YOUR OBJECTIVE >> The lines from the one with "Task: Click the red linked-clips chain icon" through the last line below are to be copied exactly; no other lines are to be returned.

DATA FOR THIS EXERCISE >>
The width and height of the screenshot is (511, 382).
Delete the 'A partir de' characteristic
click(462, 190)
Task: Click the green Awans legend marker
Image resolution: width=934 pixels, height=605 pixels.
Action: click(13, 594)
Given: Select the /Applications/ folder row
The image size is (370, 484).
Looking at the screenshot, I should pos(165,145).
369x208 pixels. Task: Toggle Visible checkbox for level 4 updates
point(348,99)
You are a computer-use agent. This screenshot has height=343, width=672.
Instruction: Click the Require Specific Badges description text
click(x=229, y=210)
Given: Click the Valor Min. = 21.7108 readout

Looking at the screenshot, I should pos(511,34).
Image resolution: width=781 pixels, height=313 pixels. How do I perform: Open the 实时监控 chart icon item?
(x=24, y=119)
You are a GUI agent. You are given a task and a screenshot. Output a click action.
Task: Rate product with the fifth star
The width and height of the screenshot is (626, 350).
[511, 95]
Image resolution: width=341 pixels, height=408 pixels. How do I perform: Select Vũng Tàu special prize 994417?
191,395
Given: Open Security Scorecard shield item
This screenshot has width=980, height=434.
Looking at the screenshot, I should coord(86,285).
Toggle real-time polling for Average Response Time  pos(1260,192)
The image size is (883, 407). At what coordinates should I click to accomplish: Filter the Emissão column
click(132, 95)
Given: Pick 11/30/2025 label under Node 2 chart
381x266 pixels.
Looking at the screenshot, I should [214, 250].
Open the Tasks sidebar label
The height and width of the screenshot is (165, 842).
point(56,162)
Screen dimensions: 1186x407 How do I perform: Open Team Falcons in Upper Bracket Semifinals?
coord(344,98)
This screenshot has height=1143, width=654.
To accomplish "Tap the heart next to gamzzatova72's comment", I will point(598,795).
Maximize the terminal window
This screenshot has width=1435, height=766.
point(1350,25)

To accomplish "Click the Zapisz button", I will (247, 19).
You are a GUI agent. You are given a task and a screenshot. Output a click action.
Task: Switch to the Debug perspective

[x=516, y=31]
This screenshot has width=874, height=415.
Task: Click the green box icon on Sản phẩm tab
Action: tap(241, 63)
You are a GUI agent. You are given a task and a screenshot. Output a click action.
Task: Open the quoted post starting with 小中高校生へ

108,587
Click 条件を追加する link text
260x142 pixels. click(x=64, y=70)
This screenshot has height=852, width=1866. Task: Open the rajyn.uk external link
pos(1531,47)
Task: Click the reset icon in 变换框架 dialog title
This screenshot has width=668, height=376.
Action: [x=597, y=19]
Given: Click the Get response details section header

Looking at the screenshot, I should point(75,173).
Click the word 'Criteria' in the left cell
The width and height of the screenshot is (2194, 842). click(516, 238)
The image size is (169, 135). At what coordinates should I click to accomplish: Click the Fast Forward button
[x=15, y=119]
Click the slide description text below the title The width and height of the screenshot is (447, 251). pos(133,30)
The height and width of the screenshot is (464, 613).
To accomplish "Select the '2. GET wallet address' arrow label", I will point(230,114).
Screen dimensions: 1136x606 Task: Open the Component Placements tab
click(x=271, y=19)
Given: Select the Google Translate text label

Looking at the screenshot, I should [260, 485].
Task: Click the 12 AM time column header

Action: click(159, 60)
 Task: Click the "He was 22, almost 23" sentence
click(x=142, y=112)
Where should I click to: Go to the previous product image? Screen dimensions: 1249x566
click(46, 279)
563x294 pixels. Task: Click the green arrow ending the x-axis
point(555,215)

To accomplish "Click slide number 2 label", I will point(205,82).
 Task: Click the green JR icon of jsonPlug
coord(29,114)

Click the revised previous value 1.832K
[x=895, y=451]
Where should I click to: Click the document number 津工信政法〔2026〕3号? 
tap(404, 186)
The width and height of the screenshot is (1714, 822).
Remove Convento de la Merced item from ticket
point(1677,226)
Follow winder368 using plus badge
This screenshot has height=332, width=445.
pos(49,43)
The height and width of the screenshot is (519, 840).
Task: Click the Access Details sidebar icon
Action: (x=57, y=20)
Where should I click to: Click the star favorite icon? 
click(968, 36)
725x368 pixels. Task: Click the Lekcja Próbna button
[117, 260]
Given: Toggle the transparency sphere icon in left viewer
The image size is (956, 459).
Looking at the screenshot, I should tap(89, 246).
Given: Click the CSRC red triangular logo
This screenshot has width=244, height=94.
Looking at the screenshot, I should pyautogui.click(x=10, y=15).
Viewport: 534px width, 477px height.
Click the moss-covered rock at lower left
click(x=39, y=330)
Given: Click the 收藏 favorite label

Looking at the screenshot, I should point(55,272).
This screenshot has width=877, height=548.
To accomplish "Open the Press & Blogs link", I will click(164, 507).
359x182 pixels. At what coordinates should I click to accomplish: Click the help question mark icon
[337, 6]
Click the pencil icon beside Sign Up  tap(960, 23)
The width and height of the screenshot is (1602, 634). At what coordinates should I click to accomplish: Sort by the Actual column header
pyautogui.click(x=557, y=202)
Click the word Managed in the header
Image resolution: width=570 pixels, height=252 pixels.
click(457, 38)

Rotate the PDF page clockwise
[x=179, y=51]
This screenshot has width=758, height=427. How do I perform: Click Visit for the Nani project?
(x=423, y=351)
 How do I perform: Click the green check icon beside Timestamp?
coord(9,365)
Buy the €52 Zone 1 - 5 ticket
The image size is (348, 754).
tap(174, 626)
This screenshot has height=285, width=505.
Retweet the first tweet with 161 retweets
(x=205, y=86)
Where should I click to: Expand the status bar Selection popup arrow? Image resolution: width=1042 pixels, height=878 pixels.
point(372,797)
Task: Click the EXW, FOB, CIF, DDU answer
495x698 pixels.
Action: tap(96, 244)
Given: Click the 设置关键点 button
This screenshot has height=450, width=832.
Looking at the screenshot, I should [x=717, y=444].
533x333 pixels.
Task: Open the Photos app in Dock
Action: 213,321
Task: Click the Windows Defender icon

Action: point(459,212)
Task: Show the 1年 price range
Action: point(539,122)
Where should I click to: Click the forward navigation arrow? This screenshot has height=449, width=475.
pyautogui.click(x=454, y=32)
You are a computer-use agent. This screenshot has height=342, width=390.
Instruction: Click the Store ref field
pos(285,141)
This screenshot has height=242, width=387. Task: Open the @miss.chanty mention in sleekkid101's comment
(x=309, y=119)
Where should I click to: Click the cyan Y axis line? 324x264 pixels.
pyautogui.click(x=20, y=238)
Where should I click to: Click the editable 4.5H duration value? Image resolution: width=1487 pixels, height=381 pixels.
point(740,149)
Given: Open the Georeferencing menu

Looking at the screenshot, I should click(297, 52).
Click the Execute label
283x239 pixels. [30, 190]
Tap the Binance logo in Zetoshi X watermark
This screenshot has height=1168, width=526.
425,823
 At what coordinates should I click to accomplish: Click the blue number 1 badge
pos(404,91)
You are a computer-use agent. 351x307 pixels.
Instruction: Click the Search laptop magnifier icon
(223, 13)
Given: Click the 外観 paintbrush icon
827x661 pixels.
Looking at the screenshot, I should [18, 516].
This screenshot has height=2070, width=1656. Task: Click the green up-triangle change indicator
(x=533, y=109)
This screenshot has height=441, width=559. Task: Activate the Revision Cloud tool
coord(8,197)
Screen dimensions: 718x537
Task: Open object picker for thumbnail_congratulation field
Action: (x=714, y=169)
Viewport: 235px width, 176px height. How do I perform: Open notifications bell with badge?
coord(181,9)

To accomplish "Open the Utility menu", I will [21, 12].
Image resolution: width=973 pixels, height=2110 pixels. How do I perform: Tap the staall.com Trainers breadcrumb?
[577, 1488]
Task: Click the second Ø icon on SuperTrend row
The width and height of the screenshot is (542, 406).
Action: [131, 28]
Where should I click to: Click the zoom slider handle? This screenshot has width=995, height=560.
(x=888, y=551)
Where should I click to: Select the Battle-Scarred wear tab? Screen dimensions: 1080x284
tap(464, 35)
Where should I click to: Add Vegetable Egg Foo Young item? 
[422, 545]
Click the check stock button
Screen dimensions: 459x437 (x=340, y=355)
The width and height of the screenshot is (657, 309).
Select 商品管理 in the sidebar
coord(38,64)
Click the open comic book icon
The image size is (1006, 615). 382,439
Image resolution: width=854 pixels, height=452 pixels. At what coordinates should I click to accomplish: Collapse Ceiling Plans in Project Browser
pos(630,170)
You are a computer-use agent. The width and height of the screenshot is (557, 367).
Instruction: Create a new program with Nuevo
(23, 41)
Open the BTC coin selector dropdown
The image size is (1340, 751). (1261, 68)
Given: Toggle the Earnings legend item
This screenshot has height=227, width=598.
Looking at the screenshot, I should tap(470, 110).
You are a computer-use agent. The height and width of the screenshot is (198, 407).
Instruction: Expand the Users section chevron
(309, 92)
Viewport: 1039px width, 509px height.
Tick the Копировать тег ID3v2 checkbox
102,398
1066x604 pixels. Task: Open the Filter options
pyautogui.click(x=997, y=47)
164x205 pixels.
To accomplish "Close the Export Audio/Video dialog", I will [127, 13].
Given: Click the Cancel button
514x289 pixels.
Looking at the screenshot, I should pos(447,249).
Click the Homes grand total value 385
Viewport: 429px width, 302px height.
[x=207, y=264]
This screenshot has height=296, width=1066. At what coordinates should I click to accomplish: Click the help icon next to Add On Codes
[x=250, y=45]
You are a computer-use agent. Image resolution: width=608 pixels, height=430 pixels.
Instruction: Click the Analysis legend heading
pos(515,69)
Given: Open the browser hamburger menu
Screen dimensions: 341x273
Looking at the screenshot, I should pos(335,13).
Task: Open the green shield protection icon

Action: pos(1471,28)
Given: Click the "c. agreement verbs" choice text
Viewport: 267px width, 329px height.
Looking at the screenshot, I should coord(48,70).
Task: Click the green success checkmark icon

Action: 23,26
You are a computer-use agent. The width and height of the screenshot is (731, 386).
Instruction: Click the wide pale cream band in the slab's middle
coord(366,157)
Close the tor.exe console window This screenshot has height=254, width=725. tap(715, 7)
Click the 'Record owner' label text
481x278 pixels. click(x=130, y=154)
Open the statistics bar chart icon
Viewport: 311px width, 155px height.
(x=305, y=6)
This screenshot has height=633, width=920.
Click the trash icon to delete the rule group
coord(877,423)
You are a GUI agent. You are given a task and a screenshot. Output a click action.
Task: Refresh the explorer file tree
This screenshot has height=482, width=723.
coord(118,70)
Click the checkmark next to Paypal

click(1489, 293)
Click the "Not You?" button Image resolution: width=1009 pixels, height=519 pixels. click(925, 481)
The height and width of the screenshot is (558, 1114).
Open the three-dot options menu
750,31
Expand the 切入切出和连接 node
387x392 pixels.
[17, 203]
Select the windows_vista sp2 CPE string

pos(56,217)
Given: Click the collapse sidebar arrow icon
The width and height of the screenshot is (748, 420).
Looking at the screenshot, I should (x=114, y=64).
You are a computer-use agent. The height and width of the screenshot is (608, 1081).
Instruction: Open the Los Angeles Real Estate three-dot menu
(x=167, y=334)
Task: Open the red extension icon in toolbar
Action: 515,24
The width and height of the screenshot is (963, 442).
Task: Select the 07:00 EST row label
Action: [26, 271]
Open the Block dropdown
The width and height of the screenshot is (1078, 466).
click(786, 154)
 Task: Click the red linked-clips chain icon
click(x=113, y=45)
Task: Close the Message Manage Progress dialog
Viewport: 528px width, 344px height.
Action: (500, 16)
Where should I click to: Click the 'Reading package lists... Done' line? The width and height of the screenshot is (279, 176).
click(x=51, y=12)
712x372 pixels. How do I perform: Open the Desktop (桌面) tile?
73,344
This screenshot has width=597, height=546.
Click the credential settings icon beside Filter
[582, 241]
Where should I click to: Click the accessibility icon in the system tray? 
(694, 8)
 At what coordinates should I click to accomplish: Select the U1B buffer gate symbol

ANSWER SECTION >>
 Task: Click the red linked-clips chain icon
click(x=113, y=45)
Task: Close the Message Manage Progress dialog
Viewport: 528px width, 344px height.
Action: (500, 16)
Where should I click to: Click the 'Reading package lists... Done' line? The width and height of the screenshot is (279, 176).
click(x=51, y=12)
712x372 pixels. How do I perform: Open the Desktop (桌面) tile?
73,344
This screenshot has width=597, height=546.
Click the credential settings icon beside Filter
[582, 241]
Where should I click to: Click the accessibility icon in the system tray? 
(694, 8)
 At what coordinates should I click to accomplish: Select the U1B buffer gate symbol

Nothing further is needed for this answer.